4-6) However, data on the clinical characteristics, laboratory findings, echocardiographic parameters and in-hospital outcome of this variant are limited compared to typical SCMP.7-10) In their article in this issue of the Journal of Cardiovascular Ultrasound titled “Different characteristics between patients with apical and non-apical subtypes of stress-induced cardiomyopathy”, Lee et al.11) reported that the type of preceding stressor and clinical presentation, including chest pain, pulmonary edema, cardiogenic shock, and in-hospital mortality, are similar, the exception being Inhibitors,research,lifescience,medical hypertension. However,
patients with the non-apical type are younger than patients with the apical type, and the latter have a higher regional wall-motion abnormality (RWMA) index, more frequent T-wave inversion, and longer QT interval and corrected QT interval.
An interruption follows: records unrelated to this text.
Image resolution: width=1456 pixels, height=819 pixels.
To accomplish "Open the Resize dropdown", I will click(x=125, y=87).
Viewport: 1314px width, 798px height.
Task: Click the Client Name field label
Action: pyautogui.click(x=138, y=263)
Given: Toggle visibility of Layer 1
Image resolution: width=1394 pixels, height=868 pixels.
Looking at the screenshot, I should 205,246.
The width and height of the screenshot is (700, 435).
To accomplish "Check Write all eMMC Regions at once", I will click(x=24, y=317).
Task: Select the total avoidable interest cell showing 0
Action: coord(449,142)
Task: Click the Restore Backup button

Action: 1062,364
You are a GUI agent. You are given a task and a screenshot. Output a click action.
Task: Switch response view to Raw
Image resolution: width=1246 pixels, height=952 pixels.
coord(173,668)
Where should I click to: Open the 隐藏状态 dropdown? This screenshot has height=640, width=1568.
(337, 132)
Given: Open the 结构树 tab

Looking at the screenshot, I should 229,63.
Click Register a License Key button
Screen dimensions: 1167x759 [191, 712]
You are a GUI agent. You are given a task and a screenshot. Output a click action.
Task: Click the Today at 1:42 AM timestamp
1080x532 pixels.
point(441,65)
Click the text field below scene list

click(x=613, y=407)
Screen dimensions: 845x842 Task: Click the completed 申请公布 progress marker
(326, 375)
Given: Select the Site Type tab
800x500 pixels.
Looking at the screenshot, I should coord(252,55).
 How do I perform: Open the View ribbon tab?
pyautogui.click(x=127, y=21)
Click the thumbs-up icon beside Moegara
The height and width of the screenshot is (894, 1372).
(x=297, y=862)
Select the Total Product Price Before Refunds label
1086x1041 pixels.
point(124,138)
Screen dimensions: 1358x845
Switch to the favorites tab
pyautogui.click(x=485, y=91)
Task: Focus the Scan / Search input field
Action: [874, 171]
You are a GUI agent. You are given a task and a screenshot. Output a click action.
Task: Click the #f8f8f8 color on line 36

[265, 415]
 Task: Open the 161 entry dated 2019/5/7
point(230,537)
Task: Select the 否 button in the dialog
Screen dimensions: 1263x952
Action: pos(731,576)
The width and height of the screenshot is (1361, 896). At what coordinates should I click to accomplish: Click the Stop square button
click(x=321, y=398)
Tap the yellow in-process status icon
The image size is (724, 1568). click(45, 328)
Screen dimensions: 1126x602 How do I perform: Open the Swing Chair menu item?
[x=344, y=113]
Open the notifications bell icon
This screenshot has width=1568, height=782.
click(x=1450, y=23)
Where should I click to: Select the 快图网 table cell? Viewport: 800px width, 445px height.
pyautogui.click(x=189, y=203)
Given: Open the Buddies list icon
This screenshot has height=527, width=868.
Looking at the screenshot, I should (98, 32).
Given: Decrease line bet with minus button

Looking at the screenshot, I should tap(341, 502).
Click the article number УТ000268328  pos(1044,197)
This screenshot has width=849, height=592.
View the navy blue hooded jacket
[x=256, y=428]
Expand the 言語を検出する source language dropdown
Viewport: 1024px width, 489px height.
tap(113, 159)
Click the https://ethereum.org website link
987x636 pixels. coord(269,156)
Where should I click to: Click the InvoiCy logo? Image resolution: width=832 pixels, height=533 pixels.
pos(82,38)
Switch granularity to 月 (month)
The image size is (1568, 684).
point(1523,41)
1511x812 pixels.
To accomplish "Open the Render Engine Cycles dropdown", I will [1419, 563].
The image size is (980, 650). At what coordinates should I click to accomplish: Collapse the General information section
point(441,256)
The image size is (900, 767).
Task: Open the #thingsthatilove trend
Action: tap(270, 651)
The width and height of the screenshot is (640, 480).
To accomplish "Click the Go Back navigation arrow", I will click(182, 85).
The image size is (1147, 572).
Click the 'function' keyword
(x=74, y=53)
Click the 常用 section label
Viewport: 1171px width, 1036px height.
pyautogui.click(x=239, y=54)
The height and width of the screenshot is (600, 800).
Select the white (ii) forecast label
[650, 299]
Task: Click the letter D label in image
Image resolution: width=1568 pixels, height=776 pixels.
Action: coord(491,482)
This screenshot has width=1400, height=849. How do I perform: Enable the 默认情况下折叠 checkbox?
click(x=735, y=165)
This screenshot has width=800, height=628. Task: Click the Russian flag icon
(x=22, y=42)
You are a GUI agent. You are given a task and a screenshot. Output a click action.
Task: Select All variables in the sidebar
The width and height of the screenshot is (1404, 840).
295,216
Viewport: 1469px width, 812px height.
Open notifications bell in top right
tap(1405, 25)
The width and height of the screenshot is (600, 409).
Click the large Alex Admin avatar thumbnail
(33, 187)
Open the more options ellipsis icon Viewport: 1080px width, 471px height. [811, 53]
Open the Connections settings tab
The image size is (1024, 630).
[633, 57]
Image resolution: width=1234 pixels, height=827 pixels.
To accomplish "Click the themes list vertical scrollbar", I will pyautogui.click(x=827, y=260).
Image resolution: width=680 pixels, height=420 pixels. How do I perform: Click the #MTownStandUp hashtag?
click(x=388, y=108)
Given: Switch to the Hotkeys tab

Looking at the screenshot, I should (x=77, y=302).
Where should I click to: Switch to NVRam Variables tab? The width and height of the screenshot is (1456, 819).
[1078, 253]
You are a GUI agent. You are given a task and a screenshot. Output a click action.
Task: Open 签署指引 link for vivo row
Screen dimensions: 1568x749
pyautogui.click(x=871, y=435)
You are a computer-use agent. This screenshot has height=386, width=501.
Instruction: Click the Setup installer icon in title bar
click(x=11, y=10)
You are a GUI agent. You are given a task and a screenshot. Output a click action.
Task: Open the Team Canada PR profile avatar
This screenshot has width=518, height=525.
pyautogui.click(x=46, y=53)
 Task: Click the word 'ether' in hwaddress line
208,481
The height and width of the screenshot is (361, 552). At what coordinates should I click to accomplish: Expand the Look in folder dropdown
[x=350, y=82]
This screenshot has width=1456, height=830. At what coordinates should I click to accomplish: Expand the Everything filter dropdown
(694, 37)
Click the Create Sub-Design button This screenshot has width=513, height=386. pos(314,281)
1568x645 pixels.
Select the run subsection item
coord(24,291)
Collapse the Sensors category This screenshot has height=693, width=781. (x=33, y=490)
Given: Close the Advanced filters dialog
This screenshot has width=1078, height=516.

This result is similar Inhibitors,research,lifescience,medical to reported data on age and ECG findings (Table 1). Table 1 Comparison of characteristics between apical vs. non-apical SCMP in several studies Regarding the Inhibitors,research,lifescience,medical clinical presentation, however, Hahn et al.7) and Song et al.9) reported that fewer patients with the non-apical type developed cardiogenic shock and pulmonary edema. Additionally, unlike Lee et al.,11) Ramaraj
and Movahed8) and Song et al.9) reported that the non-apical type is always triggered by emotional and physical stress. Regarding cardiac enzymes, only Song et al.9) reported that a higher creatine kinase MB fraction and troponin-I in the non-apical type. They explained that the non-apical type had the greater extent of affected myocardium. Lee et al.11) reported no deaths, unlike previous studies. Inhibitors,research,lifescience,medical Although the long-term prognosis for
SCMP is relatively good, recent studies have Inhibitors,research,lifescience,medical suggested that the short-term prognosis is not as favorable as generally considered.7),10),12),13) Furthermore, underlying conditions, old age, hemodynamic compromise, lower left ventricular systolic function, acute physiology and chronic health evaluation II score and high-sensitive C-reactive protein are associated with the prognosis.10),12),14) Therefore, it is important to interpret the results of these studies carefully because they enrolled only small numbers of patients in a single centers except the study of the Kwon et al.10) The clinical Panobinostat concentration features of non-apical ballooning are similar to already those of typical apical ballooning and suggest a common pathophysiological etiology. Several mechanisms have been proposed to explain SCMP, but its pathophysiology is not clear. Catecholamines may play a role in triggering SCMP because patients often have preceding emotional or physical stress. In clinical studies, mental stress has been demonstrated to reduce the left ventricular ejection fraction and, rarely, induce RWMA in conjunction with a rise in catecholamines.15) Wittstein et al.